TEXT SECTION:
Lauri Ikkala, Anna-Kaisa Ronkanen, Jari Ilmonen, Maarit Similä, Sakari Rehell, Timo Kumpula, Lassi Päkkilä, Björn Klöve, Hannu Marttila

Peatland restoration aims to achieve pristine water pathway conditions to recover dispersed wetness, water quality, biodiversity and carbon sequestration. Restoration monitoring needs new methods for understanding the spatial effects of restoration in peatlands. We introduce an approach using high-resolution data produced with an unmanned aircraft system (UAS) and supported by the available light detection and ranging (LiDAR) data to reveal the hydrological impacts of elevation changes in peatlands due to restoration. The impacts were assessed by analyzing flow accumulation and the SAGA Wetness Index (SWI). UAS campaigns were implemented at two boreal minerotrophic peatland sites in degraded and restored states. Simultaneously, the control campaigns mapped pristine sites to reveal the method sensitivity of external factors. The results revealed that the data accuracy is sufficient for describing the primary elevation changes caused by excavation. The cell-wise root mean square error in elevation was on average 48 mm when two pristine UAS campaigns were compared with each other, and 98 mm when each UAS campaign was compared with the LiDAR data. Furthermore, spatial patterns of more subtle peat swelling and subsidence were found. The restorations were assessed as successful, as dispersing the flows increased the mean wetness by 2.9–6.9%, while the absolute changes at the pristine sites were 0.4–2.4%. The wetness also became more evenly distributed as the standard deviation decreased by 13–15% (a 3.1–3.6% change for pristine). The total length of the main flow routes increased by 25–37% (a 3.1–8.1% change for pristine), representing the increased dispersion and convolution of flow. The validity of the method was supported by the field-determined soil water content (SWC), which showed a statistically significant correlation (R2 = 0.26–0.42) for the restoration sites but not for the control sites, possibly due to their upslope catchment areas being too small. Despite the uncertainties related to the heterogenic soil properties and complex groundwater interactions, we conclude the method to have potential for estimating changed flow paths and wetness following peatland restoration.

INSTRUCTIONS FOR THE TASK: Using the peatland restoration text, decide whether each statement agrees with it, and give yes or no plus the exact words that settle it: (a) The UAS campaigns were carried out at three boreal peatland sites. (b) When two pristine UAS campaigns were compared, the cell-wise root mean square error in elevation averaged 48 mm. (c) Field-measured soil water content showed a statistically significant correlation at the control sites. Rely only on the peatland restoration text for what comes next.

RECORD EXTRACTS:
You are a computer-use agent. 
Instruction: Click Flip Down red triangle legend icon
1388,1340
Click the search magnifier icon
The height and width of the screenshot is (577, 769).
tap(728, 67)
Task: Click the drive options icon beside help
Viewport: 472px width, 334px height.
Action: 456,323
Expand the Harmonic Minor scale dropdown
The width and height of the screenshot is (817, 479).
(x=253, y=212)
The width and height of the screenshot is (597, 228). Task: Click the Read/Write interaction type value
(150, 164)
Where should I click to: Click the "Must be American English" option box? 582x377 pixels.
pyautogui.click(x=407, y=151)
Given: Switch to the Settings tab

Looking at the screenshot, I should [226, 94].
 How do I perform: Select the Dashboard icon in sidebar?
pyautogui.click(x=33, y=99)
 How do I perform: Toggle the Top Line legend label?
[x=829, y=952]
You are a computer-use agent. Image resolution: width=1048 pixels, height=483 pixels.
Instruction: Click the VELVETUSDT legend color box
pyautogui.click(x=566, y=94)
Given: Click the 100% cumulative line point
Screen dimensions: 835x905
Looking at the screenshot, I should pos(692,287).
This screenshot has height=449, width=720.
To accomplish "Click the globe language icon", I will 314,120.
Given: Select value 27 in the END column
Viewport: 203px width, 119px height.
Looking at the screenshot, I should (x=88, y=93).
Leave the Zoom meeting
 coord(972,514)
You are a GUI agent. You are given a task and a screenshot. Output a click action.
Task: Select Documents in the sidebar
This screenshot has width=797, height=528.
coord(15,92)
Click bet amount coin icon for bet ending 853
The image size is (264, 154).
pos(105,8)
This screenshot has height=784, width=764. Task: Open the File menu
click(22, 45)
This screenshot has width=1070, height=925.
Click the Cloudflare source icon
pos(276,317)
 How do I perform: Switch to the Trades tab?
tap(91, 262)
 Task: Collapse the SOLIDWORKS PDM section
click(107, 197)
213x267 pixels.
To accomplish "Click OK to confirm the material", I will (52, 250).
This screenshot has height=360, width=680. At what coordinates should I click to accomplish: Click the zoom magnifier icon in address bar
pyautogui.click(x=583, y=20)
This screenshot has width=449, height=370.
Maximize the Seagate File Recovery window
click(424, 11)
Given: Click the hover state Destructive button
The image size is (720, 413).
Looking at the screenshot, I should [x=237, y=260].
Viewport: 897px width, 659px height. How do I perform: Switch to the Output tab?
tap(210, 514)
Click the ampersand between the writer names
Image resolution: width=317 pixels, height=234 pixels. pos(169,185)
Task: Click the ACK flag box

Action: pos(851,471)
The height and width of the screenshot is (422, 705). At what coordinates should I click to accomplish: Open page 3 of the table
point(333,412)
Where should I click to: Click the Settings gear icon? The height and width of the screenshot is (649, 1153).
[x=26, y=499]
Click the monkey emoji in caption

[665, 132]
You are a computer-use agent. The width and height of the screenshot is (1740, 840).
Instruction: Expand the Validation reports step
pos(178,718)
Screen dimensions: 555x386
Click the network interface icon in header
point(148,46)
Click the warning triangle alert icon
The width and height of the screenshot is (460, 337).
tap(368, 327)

REPLY TO THE TASK:
(a) No: "UAS campaigns were implemented at two boreal minerotrophic peatland sites in degraded and restored states."
(b) Yes: "The cell-wise root mean square error in elevation was on average 48 mm when two pristine UAS campaigns were compared with each other"
(c) No: "showed a statistically significant correlation (R2 = 0.26–0.42) for the restoration sites but not for the control sites"